若い盛りの死という悲劇
「同じ世代の人たちがみんな死んでしまうような気がします」― ジョハンナ・P。18歳,大学1年,米国コネティカット州。
オーストラリアの一つの州であるタスマニア島でのこと,州都ホバートのはずれにある農場で,警察官たちは凄惨な光景を目にしました。家の中では,10歳から18歳までの少女4人が,全員死んでいました。少女たちを殺した父親は,頭部にライフルの銃弾を撃ち込んで,そばに倒れていました。その右手は,おので切断してありました。この殺人と自殺の事件はタスマニアじゅうを震撼させました。そして,なぜだろう,なぜ何の罪もない少女たちが,という疑問を人々の心に残しました。
ベルギーでは,仮釈放中のレイプ魔によって6人の少女が性的虐待を受け,そのうち4人が殺されるという事件の残した動揺がいまだに収まっていません。やはりここでも,なぜだろうという疑問が生じます。アルゼンチンでは,今や汚い戦争aとして知られているもののために行方不明になった人が3万人もおり,母親たちで,その中に自分の息子や娘たちがいると考えている人たちがいます。それら不運な人たちの中には,拷問され,薬物を飲まされ,飛行機で洋上へ運ばれ,上空から海に捨てられた人もいます。生きたまま投げ落とされた人も大勢いたのです。それらの人々はなぜ死ななければならなかったのでしょうか。母親たちはいまだにその答えを得られずにいます。
1955年に開催された世界母親大会は,戦争の無益さを非難し,その大会は「とりわけ大きな叫び,すなわち,戦争の惨害とその準備から,我が子を,大きな者も幼い者も懸命に守ろうとしている全女性による警告の叫びである」と宣言しました。しかし皮肉なことに,その大会以後も,血みどろの紛争で死ぬ若者の数は世界中で増え続けてきました。人類の遺伝子プールからの大きな損失です。
若者の死 ― その長い歴史
歴史のページには若者たちの血が染み込んでいます。いわゆる啓発の時代である20世紀においてさえ,民族や部族の紛争で殺りくのおもな標的とされてきたのは若者たちです。
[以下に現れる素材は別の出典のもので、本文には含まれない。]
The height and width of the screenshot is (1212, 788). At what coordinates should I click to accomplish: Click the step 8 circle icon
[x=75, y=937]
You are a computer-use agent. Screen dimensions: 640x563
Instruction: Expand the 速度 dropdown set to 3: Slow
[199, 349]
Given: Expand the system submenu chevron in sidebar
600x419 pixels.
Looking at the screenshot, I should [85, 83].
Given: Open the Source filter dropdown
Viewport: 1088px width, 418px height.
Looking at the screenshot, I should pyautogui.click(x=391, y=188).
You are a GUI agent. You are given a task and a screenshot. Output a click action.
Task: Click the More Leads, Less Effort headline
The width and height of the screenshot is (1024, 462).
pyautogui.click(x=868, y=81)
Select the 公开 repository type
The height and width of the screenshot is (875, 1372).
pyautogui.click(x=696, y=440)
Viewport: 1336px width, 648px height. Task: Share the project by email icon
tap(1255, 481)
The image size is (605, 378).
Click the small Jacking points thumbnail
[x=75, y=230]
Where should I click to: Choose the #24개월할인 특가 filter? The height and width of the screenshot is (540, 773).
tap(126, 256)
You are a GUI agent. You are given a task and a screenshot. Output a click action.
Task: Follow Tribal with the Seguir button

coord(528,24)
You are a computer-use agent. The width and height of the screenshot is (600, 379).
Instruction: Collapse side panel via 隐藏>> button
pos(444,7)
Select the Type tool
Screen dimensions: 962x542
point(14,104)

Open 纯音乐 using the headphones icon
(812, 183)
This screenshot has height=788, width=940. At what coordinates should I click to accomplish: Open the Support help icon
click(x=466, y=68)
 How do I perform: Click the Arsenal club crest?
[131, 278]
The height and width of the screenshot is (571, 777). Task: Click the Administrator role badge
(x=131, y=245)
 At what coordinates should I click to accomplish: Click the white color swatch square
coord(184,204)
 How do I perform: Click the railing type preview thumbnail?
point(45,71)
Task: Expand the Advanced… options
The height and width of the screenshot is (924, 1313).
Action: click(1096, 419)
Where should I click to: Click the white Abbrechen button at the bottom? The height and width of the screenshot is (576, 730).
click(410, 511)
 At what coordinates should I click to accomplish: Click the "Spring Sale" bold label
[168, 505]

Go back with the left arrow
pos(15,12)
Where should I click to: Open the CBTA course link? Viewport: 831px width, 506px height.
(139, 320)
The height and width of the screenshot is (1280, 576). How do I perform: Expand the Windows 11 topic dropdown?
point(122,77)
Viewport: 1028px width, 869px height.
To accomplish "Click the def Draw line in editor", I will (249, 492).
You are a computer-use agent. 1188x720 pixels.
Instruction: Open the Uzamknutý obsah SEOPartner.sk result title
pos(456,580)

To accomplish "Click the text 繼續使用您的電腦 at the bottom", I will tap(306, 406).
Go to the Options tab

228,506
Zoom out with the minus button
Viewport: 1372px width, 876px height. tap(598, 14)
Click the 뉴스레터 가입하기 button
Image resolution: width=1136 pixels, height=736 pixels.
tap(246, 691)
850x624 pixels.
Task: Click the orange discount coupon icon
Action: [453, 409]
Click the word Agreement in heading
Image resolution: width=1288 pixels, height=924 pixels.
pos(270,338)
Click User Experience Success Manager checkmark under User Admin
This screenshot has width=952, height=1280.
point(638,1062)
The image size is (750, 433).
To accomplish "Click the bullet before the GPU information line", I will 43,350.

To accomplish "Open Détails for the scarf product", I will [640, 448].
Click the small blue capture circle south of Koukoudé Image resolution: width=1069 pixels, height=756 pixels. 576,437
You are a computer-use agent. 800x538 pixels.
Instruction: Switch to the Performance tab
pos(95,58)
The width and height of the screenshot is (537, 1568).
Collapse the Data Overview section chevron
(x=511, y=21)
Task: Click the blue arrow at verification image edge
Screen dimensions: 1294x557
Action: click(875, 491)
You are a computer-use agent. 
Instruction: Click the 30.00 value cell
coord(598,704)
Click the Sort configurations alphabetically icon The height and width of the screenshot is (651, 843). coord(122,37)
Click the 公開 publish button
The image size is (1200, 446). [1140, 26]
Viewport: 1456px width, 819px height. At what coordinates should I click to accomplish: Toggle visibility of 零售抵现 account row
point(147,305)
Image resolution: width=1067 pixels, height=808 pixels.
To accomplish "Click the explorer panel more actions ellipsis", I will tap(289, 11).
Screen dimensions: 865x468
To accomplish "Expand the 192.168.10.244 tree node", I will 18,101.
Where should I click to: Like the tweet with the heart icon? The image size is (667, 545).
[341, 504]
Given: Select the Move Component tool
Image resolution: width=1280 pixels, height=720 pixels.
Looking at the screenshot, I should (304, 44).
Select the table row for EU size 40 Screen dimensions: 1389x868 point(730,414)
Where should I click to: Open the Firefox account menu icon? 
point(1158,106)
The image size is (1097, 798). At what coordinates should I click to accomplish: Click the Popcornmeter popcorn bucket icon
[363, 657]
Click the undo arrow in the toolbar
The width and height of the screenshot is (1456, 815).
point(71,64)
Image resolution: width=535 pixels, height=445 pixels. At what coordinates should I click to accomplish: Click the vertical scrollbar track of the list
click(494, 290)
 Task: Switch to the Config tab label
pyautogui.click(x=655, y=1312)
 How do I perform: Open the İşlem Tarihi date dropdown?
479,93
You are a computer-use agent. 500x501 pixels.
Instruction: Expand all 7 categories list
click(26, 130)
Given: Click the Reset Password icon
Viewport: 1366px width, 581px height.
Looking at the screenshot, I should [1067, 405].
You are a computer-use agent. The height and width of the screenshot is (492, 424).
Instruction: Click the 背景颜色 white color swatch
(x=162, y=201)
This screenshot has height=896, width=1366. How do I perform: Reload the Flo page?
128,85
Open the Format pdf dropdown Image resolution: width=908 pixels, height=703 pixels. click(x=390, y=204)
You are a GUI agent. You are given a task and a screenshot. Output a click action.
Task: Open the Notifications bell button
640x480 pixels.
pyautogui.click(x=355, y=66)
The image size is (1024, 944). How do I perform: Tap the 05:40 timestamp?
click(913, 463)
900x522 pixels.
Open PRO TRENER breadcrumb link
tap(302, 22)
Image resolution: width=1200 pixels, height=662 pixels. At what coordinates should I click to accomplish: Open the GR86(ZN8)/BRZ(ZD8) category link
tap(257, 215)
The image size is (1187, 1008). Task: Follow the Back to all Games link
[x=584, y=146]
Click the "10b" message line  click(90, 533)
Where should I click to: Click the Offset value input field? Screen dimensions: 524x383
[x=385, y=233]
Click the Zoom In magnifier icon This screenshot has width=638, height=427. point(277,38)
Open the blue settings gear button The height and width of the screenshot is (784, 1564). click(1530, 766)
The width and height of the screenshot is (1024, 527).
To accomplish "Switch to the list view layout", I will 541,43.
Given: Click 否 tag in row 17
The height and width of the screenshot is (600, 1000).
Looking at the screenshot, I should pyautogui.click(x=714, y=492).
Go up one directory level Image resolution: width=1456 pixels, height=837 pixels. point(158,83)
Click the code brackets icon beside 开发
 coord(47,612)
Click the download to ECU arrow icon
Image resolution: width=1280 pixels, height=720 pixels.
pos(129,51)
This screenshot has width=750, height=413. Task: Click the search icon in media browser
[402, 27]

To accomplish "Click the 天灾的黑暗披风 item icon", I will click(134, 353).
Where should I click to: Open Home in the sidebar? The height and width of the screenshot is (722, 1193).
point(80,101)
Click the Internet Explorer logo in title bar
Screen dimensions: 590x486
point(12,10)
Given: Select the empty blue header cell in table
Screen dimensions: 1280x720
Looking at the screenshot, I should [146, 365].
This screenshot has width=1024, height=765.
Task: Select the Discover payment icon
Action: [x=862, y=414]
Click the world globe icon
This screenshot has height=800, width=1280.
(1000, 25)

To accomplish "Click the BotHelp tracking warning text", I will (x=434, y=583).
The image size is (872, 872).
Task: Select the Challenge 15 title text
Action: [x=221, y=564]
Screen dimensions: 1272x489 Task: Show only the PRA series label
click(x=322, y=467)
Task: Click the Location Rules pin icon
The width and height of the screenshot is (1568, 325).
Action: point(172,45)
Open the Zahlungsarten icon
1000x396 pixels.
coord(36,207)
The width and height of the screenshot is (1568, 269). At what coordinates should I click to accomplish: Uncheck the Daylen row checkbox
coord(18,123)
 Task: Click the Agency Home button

若者は年長の人々の過ちと野心の代償を自分たちの命で償わされているようです。
アフリカのある国では,“主のレジスタンス軍”と称する,信心深い十代の兵士たちの一団が,自分たちの体は弾丸を通さないと信じ込まされている,とニュー・リパブリック誌(英語)は伝えています。その記事に,「十代不毛の地」という題が付されているのも不思議ではありません。息子や娘 ― 結局,弾丸を通さない体ではなかった ― を奪われた家族が,うちの子はなぜ死ななければならなかったのか,一体何のために,といぶかるのも当然です。
こうした悲哀や苦しみすべてに加え,自殺による若者の死もあります。
[脚注]
a その汚い戦争と言われるものは,暫定軍事政権下(1976-1983年)で生じました。この時期に,幾千もの人が破壊活動家という嫌疑をかけられて殺されました。犠牲者数を1万ないし1万5,000人とする推計もあります。